Après la canonisation de sainte Germaine en 1867, l’église de Pibrac s’avère trop petite pour accueillir les nombreux pèlerins. On décide donc de construire une basilique en l’honneur de notre sainte et dans l’enthousiasme du moment un projet grandiose voit le jour.

Le 15 juin 1901, Mgr Germain pose la première pierre d’une basilique de style romano-byzantin suivant les plans de M. Esquié, architecte toulousain grand prix de Rome.

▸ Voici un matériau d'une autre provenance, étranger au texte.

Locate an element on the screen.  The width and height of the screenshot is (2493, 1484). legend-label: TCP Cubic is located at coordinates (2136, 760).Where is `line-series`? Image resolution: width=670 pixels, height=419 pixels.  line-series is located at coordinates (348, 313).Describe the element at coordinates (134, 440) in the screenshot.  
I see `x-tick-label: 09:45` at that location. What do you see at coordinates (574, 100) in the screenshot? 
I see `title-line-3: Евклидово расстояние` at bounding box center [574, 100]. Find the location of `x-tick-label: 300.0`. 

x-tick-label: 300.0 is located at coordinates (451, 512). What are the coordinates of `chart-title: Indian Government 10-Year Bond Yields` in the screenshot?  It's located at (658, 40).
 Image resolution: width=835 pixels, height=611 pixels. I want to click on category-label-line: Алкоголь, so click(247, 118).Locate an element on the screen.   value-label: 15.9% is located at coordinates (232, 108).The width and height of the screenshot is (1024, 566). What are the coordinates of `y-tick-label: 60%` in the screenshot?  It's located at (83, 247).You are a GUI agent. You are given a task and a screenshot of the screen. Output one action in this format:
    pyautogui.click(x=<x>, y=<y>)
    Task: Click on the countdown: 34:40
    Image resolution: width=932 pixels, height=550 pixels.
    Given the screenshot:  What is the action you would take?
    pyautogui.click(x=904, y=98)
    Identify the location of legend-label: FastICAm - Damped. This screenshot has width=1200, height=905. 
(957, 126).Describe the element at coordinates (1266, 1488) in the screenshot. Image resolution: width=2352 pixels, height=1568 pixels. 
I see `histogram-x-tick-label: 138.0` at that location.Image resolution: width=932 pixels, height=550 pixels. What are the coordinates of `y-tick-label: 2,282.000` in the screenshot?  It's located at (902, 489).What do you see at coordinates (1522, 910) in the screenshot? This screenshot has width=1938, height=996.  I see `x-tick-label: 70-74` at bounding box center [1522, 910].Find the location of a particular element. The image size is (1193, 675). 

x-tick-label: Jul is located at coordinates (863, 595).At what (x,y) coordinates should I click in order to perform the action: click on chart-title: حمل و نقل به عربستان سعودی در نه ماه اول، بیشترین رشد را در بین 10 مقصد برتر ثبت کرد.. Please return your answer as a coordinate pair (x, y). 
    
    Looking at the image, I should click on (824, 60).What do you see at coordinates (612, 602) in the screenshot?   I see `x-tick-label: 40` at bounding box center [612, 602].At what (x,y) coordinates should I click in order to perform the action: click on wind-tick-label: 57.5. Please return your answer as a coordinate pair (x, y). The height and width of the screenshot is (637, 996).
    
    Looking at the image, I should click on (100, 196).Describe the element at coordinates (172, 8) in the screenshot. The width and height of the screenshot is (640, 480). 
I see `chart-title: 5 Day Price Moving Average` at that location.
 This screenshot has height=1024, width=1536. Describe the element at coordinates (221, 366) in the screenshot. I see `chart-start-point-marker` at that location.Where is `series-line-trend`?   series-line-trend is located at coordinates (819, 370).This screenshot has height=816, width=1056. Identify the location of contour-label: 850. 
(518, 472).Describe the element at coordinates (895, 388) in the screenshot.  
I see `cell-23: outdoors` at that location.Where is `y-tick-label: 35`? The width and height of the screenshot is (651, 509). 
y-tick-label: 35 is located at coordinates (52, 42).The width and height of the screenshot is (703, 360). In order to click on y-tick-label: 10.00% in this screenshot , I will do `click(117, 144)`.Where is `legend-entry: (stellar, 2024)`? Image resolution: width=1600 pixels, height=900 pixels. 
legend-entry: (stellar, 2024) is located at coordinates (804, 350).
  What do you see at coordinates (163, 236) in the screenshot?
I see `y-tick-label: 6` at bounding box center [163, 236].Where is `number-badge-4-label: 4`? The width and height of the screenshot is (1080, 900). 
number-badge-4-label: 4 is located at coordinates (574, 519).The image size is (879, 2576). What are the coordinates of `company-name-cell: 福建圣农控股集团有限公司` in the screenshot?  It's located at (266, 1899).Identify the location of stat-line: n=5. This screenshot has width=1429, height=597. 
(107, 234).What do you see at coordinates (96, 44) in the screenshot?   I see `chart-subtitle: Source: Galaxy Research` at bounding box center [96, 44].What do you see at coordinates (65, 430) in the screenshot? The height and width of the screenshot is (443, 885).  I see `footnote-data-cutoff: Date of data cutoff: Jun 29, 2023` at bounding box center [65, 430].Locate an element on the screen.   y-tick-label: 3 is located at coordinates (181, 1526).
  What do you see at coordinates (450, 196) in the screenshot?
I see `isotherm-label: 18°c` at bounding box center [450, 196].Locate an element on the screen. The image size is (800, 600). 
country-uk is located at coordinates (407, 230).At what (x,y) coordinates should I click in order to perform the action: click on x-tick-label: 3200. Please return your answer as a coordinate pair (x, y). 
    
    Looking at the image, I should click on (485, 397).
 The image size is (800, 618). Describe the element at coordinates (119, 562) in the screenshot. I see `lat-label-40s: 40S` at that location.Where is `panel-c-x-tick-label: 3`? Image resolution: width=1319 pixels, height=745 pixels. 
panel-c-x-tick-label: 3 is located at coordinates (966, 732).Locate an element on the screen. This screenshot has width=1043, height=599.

Le chantier est financé par les dons des pèlerins dont beaucoup d’Américains, l’approvisionnement en eau nécessite la construction d’un château d’eau toujours visible à côté de la basilique, la pierre blanche vient de la région de Poitiers et les colonnes de marbre d’Arudy dans les Pyrénées-Atlantiques, seule la brique est toulousaine. Tout doucement les murs montent…

Puis arrivent les guerres de 1914-1918 et 1939-1945, le manque d’argent et de main d’œuvre ralentit le projet. En 1960, la décision est prise de modifier les plans initiaux et d’utiliser le béton afin de pouvoir terminer la basilique et l’utiliser.

M. Esquié prévoyait une haute coupole dressée sur le transept mais par manque de moyens financiers, et devant la nécessité d’abriter à la fois le chantier et les assemblées de pèlerins, ce projet fut abandonné, faisait place à une solution de couverture moins onéreuse. Pour cela, Pierre Chevrin conçoit une ingénieuse ossature rayonnante de béton supportant un simple toit de tuiles, achevé en 1963. C’est pourquoi lorsqu’on arrive devant la basilique on peut être surpris de voir sur ce monument un mélange de styles avec un frontispice majestueux et… deux tours en béton.

La basilique a été consacrée le 15 juin 1967 par Mgr Saint-Gaudens et en 2010 le pape Benoît XVI lui donna officiellement le titre de basilique mineure.